Because the bar is really high if they’re a news outlet. You have to prove that they knew what they were saying was false, and did it with the intent to harm.
Besides, I’m sure SuperMicro just wants it to blow over and be done with it. Being in the news for a lawsuit will bring it up again and possibly harm them financially as people (managers who order) who don’t understand things have knee jerk reactions.
Bingo. Fighting it would just preserve the Streisand effect. There doesn't appear to have been any material impact from where I sit, and there haven't been any further stories along the same lines.
If Super Micro knows they didn’t do it, they should absolutely love the story. Buyback the underpriced shares and make a ton of free money once the market realized the Bloomberg story is false. I don’t know if they actually did that, but that’s what I would have done. I didn’t actually do that because I trusted Bloomberg a lot. But there was substantial profit to be made as an insider. I bet many/most employees made that trade, at the very least.
It could also be the case that it never happened but Super Micro doesn't know for certain that it never happened. They may be pretty sure it never happened but unable to rule out the possibility that some portion of their organization was compromised by an intelligence agency.

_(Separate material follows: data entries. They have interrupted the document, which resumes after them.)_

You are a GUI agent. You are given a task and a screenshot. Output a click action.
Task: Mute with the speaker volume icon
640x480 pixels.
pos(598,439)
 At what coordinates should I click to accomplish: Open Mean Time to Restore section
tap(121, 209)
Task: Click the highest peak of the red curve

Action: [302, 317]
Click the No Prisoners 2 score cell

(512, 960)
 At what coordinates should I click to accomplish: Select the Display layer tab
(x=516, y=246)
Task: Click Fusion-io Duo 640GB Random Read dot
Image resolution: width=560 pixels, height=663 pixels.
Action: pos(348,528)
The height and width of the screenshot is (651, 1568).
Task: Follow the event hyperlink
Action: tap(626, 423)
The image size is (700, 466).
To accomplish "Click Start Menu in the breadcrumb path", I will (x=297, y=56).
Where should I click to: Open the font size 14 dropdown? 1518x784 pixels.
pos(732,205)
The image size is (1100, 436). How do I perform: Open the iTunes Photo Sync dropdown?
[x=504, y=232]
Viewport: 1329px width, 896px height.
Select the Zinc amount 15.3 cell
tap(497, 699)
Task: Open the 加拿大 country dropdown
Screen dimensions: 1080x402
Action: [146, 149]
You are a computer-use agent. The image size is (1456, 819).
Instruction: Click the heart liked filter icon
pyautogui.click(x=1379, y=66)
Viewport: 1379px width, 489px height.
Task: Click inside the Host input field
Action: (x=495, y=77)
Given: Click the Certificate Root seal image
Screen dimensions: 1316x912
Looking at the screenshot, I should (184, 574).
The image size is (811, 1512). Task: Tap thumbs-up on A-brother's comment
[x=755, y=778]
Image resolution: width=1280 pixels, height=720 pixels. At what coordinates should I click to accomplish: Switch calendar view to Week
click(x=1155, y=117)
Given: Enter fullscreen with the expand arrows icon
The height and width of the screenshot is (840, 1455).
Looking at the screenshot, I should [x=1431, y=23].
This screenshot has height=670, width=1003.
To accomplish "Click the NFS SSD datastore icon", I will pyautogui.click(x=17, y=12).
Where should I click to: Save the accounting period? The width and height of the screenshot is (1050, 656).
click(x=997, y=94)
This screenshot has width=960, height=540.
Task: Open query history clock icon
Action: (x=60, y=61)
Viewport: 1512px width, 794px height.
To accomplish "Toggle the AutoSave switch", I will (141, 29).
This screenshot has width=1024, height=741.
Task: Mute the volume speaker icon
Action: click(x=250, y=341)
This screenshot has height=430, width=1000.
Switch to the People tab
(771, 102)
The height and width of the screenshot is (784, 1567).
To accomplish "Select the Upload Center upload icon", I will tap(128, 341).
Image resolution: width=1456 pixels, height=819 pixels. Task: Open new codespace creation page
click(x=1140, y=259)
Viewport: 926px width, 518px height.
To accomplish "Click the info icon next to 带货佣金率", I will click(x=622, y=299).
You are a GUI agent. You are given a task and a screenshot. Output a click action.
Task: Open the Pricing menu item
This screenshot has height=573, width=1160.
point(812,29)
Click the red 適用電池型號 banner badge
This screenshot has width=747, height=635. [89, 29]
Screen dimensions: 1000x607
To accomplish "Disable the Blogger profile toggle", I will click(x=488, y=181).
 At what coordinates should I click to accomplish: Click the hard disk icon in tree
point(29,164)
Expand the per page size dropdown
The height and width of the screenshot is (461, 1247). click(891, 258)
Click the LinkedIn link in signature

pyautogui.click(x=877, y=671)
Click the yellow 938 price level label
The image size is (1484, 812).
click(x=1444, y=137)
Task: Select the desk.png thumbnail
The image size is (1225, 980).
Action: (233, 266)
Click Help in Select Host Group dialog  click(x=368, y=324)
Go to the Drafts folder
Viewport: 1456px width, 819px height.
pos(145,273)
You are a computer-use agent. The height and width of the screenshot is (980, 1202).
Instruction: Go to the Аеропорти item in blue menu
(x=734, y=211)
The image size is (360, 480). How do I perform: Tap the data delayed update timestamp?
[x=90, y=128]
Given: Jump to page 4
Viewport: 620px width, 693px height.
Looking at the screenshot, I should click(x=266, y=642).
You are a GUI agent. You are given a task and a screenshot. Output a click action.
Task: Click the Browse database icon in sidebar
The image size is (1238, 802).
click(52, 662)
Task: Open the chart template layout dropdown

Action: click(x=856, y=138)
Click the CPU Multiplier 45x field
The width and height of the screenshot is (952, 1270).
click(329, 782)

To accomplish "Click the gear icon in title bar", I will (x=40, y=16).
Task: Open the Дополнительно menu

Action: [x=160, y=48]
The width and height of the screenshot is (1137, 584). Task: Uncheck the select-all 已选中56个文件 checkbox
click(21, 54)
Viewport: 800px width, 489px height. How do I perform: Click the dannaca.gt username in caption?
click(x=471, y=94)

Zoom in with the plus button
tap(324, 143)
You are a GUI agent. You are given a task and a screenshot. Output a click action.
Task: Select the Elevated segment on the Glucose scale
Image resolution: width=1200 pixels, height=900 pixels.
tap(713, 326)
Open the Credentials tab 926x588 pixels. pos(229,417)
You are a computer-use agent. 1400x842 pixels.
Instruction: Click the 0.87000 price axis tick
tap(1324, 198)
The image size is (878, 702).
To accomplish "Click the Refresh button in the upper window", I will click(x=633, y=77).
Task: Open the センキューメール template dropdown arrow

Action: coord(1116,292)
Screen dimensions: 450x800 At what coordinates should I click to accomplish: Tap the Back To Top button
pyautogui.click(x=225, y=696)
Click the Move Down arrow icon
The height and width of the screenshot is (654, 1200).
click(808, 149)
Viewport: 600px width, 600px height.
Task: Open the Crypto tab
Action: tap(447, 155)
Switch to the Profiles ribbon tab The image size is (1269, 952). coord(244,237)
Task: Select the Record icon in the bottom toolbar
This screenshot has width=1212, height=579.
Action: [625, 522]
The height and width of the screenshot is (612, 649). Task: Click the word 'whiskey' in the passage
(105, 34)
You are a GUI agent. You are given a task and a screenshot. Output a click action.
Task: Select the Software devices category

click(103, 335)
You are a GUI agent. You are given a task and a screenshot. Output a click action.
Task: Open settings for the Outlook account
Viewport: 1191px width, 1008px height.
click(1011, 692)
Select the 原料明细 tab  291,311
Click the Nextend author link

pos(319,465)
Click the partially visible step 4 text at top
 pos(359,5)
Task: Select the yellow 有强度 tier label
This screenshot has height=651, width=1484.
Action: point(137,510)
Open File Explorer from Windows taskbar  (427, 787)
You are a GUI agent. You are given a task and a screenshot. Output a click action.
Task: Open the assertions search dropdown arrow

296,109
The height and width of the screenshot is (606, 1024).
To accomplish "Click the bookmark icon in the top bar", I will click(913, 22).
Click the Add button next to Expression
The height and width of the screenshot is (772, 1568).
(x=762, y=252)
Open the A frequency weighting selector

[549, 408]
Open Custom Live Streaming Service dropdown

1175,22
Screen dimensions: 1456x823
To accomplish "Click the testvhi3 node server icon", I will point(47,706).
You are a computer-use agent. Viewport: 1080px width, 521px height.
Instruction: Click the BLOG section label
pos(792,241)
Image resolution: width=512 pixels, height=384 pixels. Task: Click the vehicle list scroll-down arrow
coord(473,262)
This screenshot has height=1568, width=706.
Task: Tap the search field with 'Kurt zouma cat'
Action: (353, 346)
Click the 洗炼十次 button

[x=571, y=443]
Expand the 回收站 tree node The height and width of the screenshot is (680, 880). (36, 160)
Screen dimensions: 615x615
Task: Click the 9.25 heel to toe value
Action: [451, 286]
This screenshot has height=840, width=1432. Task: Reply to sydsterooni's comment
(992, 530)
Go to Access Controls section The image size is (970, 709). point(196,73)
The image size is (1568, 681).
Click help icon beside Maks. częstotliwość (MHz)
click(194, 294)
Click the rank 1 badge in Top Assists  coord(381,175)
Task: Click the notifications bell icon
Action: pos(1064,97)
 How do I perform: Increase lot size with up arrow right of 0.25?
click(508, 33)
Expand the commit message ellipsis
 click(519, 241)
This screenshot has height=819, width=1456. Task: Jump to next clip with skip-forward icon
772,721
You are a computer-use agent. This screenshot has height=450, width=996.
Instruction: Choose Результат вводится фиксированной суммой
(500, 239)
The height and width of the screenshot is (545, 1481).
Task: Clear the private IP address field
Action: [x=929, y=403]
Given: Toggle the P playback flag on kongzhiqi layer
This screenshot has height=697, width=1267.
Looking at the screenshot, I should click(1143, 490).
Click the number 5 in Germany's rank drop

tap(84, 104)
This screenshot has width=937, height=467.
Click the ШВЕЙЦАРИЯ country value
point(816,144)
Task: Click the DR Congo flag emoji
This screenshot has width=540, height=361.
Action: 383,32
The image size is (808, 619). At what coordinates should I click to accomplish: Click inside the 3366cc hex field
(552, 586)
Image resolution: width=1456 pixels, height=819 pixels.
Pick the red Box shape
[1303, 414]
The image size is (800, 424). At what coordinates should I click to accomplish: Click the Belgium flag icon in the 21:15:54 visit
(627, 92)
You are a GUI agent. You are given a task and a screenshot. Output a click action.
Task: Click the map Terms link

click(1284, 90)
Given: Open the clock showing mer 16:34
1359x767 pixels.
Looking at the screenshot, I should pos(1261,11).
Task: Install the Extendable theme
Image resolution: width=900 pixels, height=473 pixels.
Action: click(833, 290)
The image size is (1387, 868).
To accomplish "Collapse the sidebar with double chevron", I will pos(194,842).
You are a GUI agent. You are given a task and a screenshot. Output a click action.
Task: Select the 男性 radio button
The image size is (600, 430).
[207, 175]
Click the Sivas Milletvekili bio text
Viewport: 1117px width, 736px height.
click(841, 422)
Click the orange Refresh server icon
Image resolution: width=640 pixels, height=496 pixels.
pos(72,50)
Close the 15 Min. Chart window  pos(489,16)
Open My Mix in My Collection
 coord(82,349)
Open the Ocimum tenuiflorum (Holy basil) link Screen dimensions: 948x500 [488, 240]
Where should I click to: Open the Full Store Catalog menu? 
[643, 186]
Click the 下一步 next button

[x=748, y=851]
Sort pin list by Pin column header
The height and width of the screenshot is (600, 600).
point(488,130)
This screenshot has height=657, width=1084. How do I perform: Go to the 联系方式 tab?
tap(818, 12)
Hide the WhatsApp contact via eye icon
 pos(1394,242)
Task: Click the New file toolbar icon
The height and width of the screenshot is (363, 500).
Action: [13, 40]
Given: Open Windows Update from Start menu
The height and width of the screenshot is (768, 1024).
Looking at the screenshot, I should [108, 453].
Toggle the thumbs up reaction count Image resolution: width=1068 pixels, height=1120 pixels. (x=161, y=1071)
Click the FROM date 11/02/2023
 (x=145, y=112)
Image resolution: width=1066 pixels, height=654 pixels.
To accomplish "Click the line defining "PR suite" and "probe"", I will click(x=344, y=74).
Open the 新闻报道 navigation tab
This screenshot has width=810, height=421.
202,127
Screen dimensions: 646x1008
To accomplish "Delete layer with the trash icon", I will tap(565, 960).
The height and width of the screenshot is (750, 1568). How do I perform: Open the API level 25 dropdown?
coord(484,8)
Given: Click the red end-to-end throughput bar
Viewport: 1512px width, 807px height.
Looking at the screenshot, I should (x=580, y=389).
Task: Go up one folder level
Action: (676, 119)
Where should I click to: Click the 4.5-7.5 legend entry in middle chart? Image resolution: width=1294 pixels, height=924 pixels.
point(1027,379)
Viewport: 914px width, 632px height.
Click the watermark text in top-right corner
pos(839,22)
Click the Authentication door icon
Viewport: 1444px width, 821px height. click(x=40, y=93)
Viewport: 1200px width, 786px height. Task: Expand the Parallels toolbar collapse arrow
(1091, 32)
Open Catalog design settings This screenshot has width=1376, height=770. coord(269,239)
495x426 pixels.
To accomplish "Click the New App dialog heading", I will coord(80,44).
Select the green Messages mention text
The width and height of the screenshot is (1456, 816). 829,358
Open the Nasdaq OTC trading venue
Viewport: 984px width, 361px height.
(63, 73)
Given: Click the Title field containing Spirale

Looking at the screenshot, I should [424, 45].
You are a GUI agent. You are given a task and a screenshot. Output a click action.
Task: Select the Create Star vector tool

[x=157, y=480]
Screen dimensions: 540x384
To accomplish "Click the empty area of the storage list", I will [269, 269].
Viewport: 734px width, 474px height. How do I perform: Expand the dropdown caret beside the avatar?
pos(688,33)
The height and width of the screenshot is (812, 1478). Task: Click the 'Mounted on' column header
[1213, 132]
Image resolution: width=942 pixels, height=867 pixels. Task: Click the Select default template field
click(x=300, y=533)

Generally, when a company doesn't sue over something like this, it's because they don't have a case. And that always means that enough of the allegations are true that they couldn't win an absolutely massive judgement in court.
Because in the US, truth is an absolute defense to the defamation torts. (The same is not truth in the UK; you can still be liable for defamation even if everything you said is true. See, e.g., the case of the Nazi-fetishist MP.)
The Streisand effect is not a thing companies worry about. Because more brand damage = more monetary damages to collect.